EXERCISES:
A: In the forum thread on past-tense word stress, where does the stress fall for the -t ending and for the basic third person singular masculine form?
B: Reproduce the forum thread on past-tense word stress word for word, from "Owh, I just" to "of those forms.".

# Word stress in the past tense



## MarX

שלומ

Could you please help me with the stress of these words?
I've been looking for answer but nowhere is it shown where the stress is.


היא הבינה
אנחנו הבנו
אתם הבנתם
אתן הבנתן
הם/הן הבינו


Is there any rule to this at all?
It seems that the *-tem* and *-ten* ending are always stressed, aren't they?


----------



## MarX

Owh, I just found the answer for the verb forms. But the question remains about whether there's a rule for the stress in the past tense verbs.

I suppose:
*-tem* & *-ten* are always stressed
*-ti* is never stressed


----------



## elroy

The stress is on the penultimate syllable in all of those forms. 





MarX said:


> *-tem* & *-ten* are always stressed No, they never are.
> *-ti* is never stressed Correct.


 
Rules: 

-ti, -ta, -nu, -tem, ten: stress on penultimate syllable
-t and basic form (third person singular masculine): stress on final syllable
-a and -u: stress can be on penultimate or final syllable, depending on the verb


----------



## MarX

Thanks Elroy!

There must be something terribly wrong with this Langenscheidts textbook. 
First it gives _schwa sound_ in the transliteration, although it doesn't exist in Hebrew.
Second, I've checked the examples, and of all the past tense verbs, the endings of the 2. person plural (*-tem* & *-ten*) are stressed.

DATASET ROWS:
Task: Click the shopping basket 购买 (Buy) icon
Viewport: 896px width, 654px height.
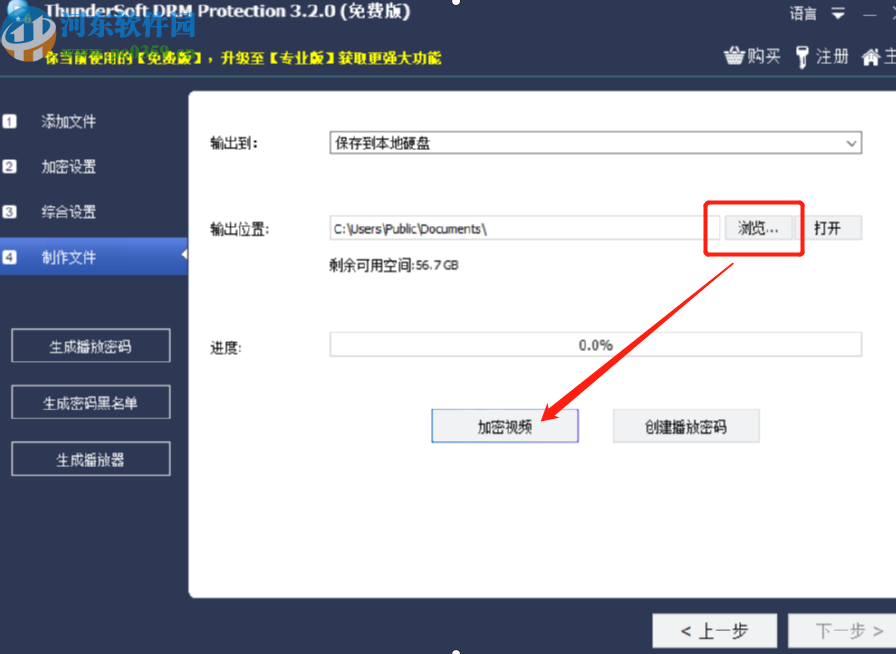Action: pos(736,56)
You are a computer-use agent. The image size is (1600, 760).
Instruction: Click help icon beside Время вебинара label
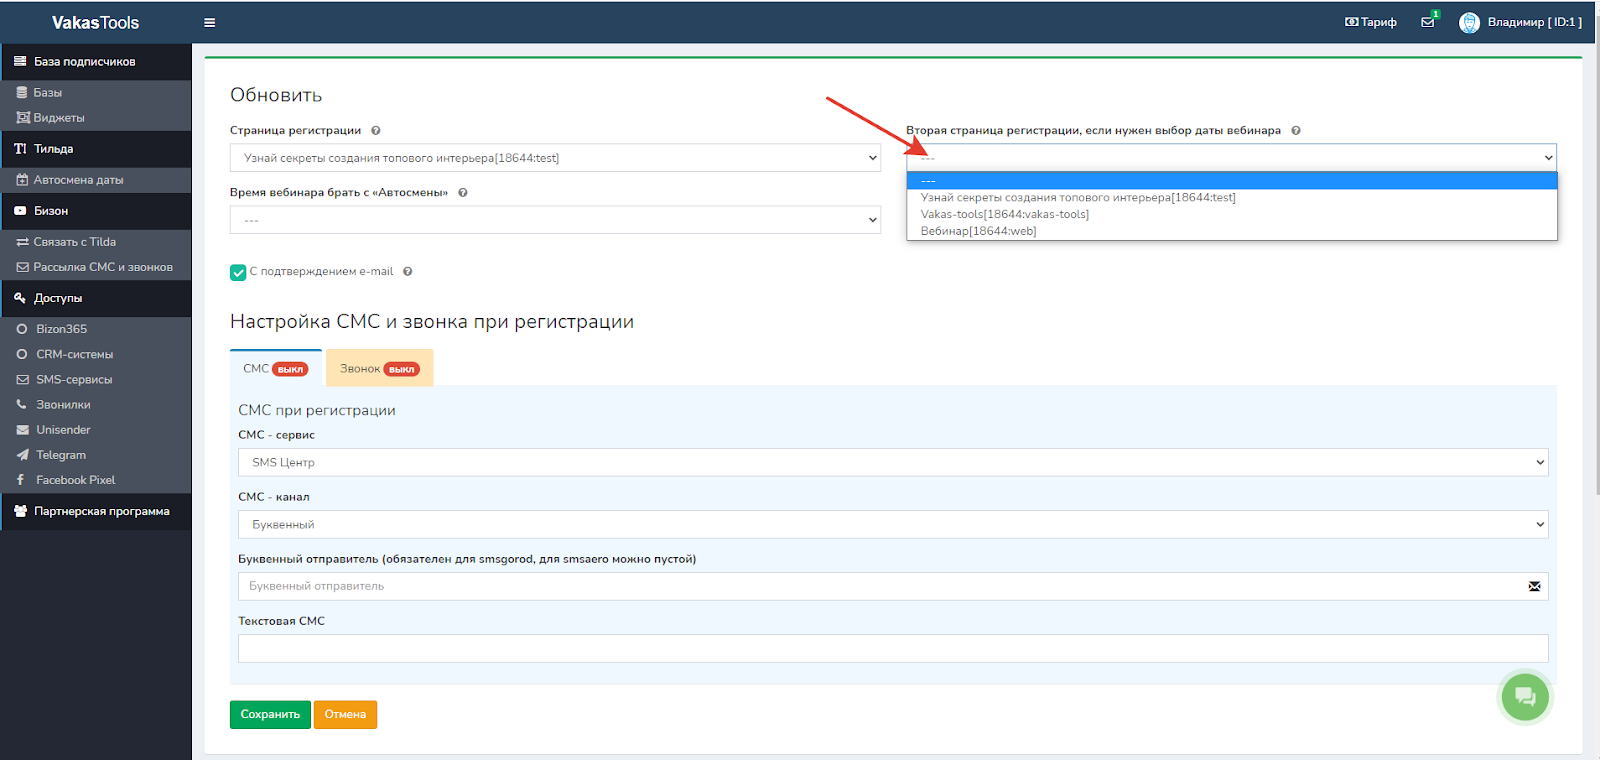click(x=463, y=193)
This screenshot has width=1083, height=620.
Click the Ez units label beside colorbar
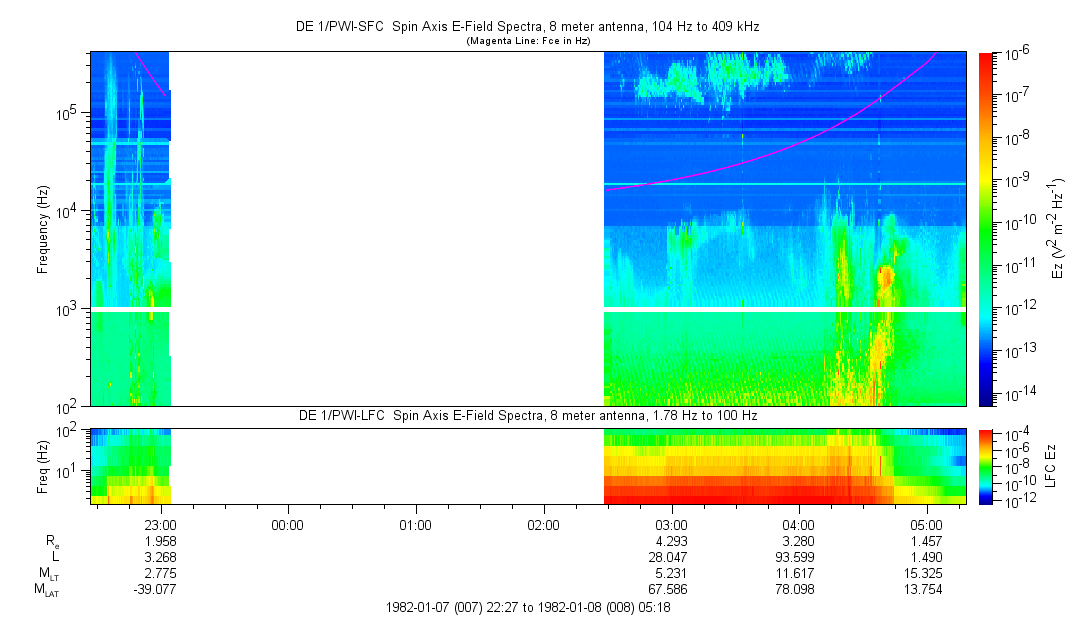pyautogui.click(x=1058, y=229)
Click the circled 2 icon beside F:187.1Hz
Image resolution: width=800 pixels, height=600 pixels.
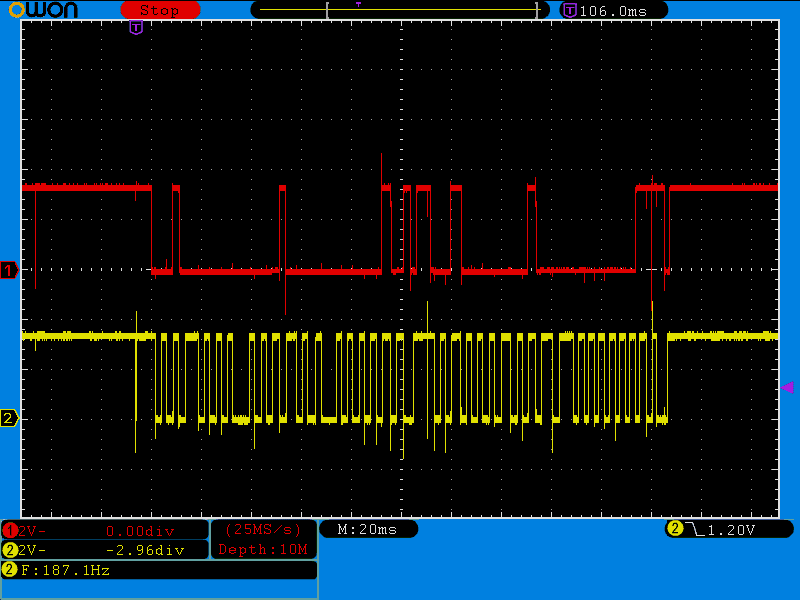10,570
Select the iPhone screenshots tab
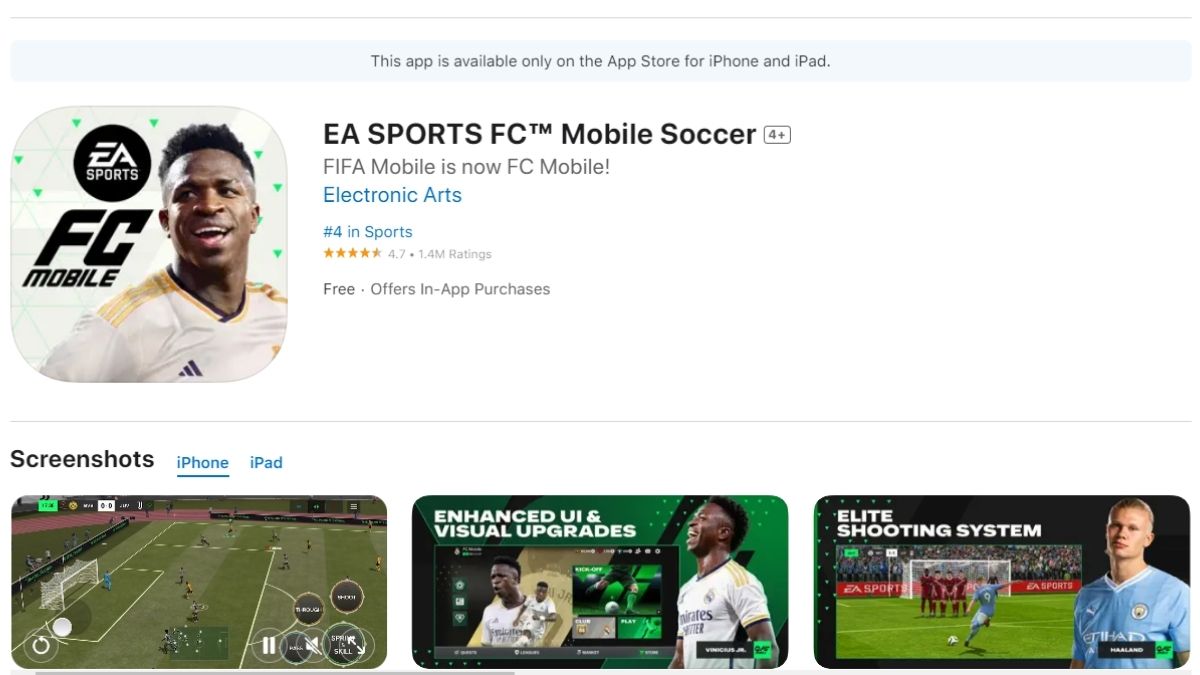 (x=203, y=462)
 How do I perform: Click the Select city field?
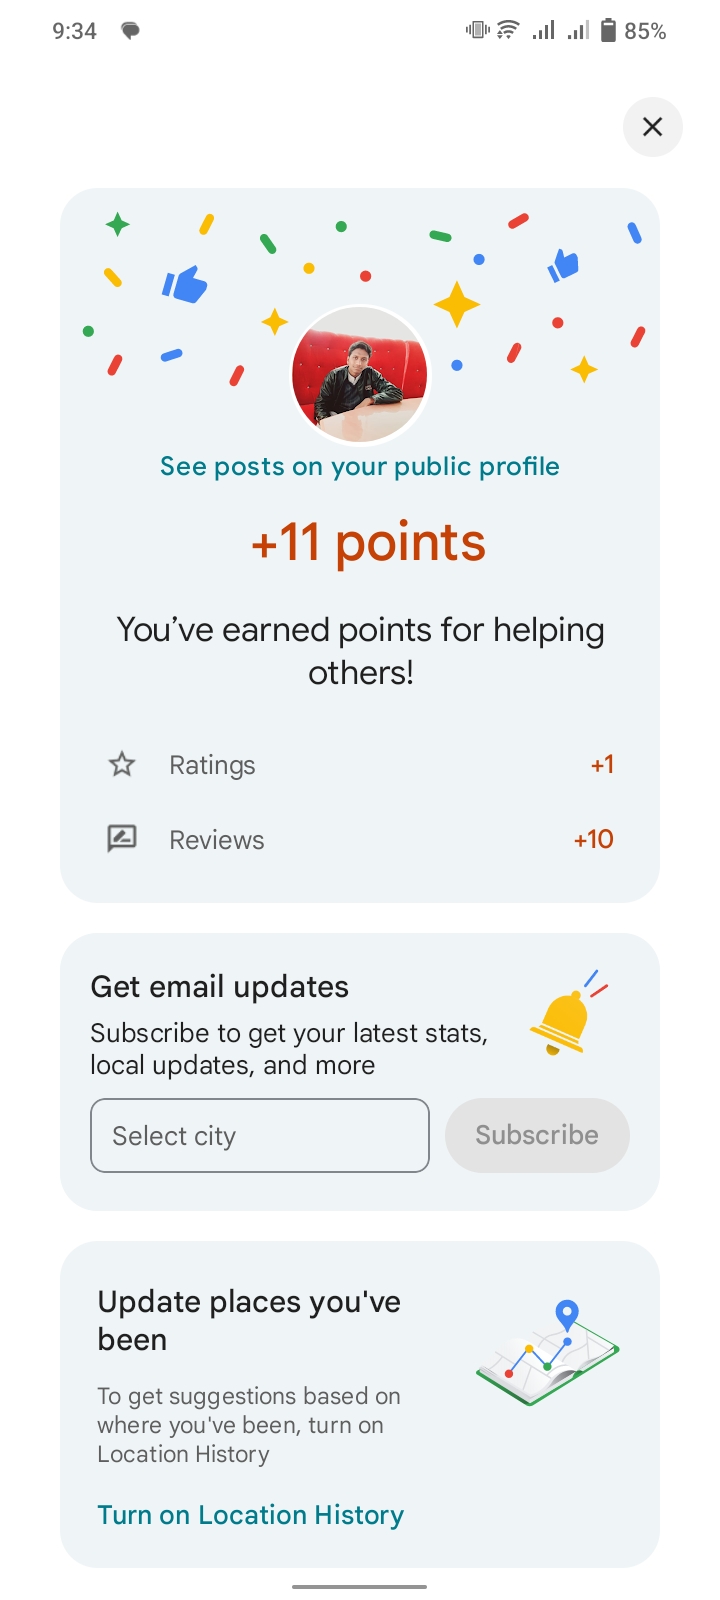(260, 1136)
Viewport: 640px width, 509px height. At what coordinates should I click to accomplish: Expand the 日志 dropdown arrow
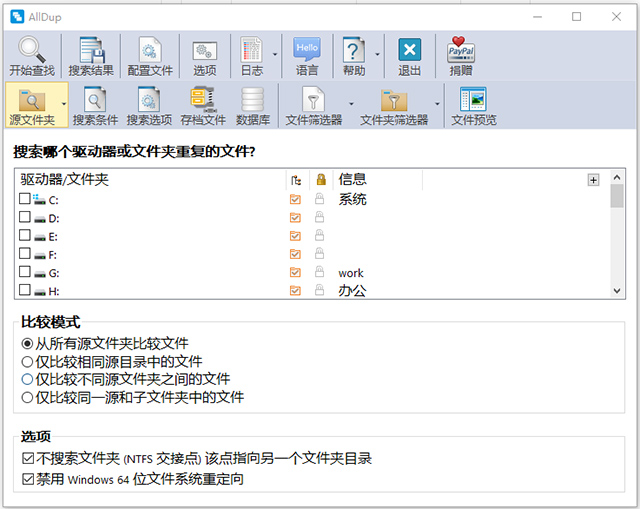click(275, 55)
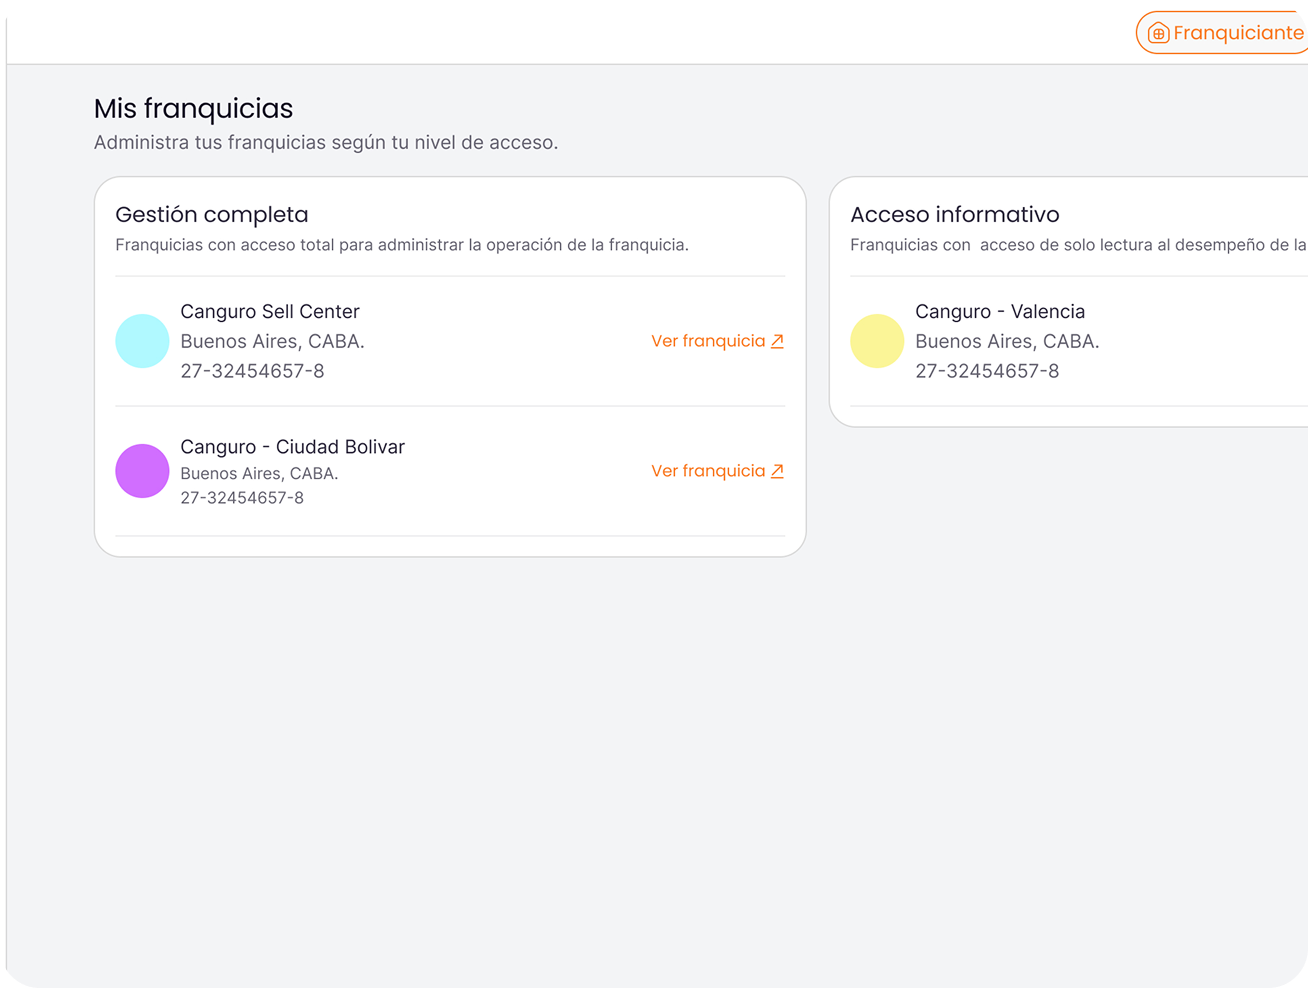Click the storefront icon beside Franquiciante
This screenshot has height=988, width=1308.
pyautogui.click(x=1158, y=34)
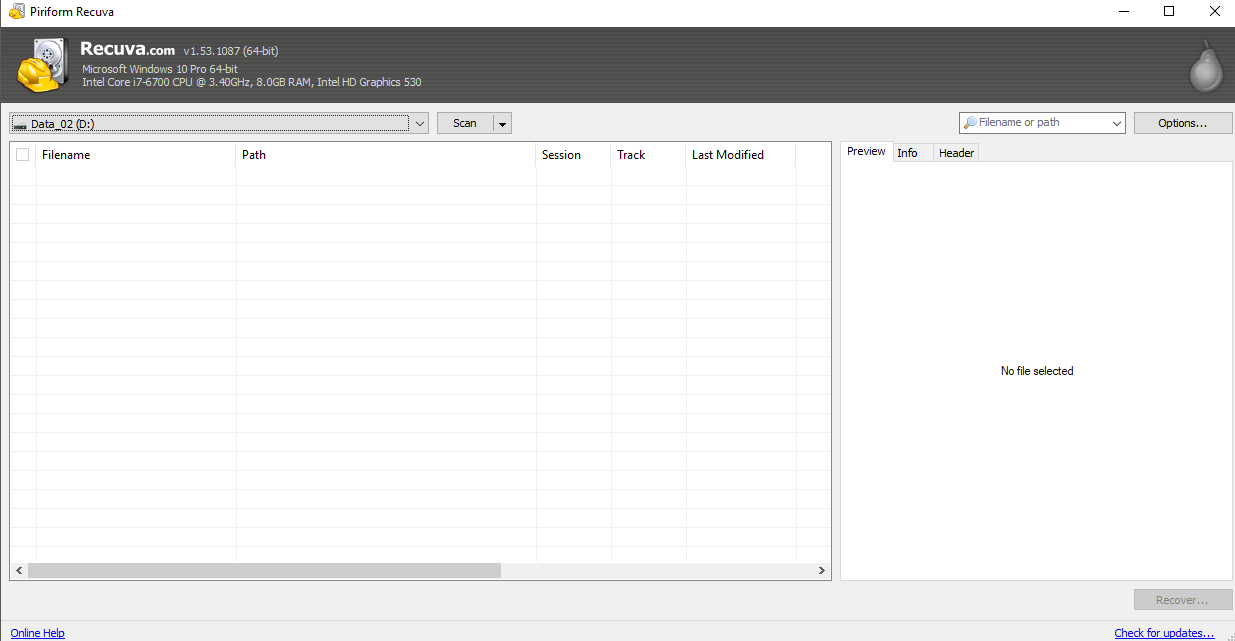Open the Data_02 (D:) drive dropdown
This screenshot has width=1235, height=641.
point(419,123)
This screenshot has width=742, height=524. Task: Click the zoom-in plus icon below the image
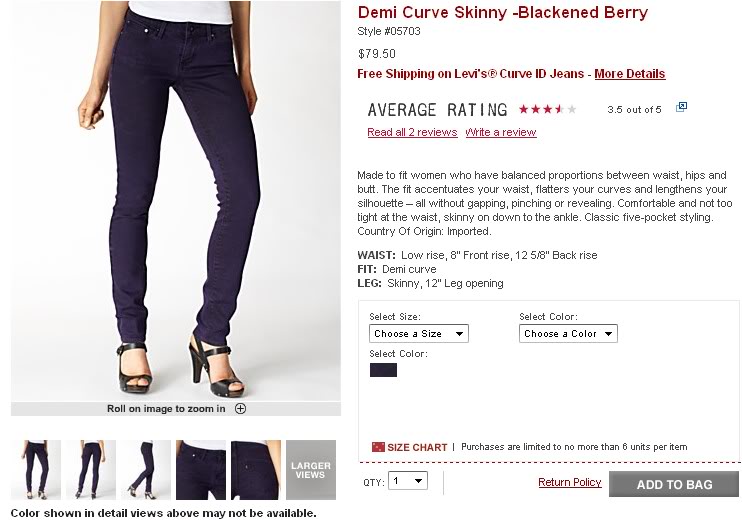click(x=240, y=408)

SOLUTION LIST:
A: On the final syllable.

B:
Owh, I just found the answer for the verb forms. But the question remains about whether there's a rule for the stress in the past tense verbs.

I suppose:
*-tem* & *-ten* are always stressed
*-ti* is never stressed


----------



## elroy

The stress is on the penultimate syllable in all of those forms.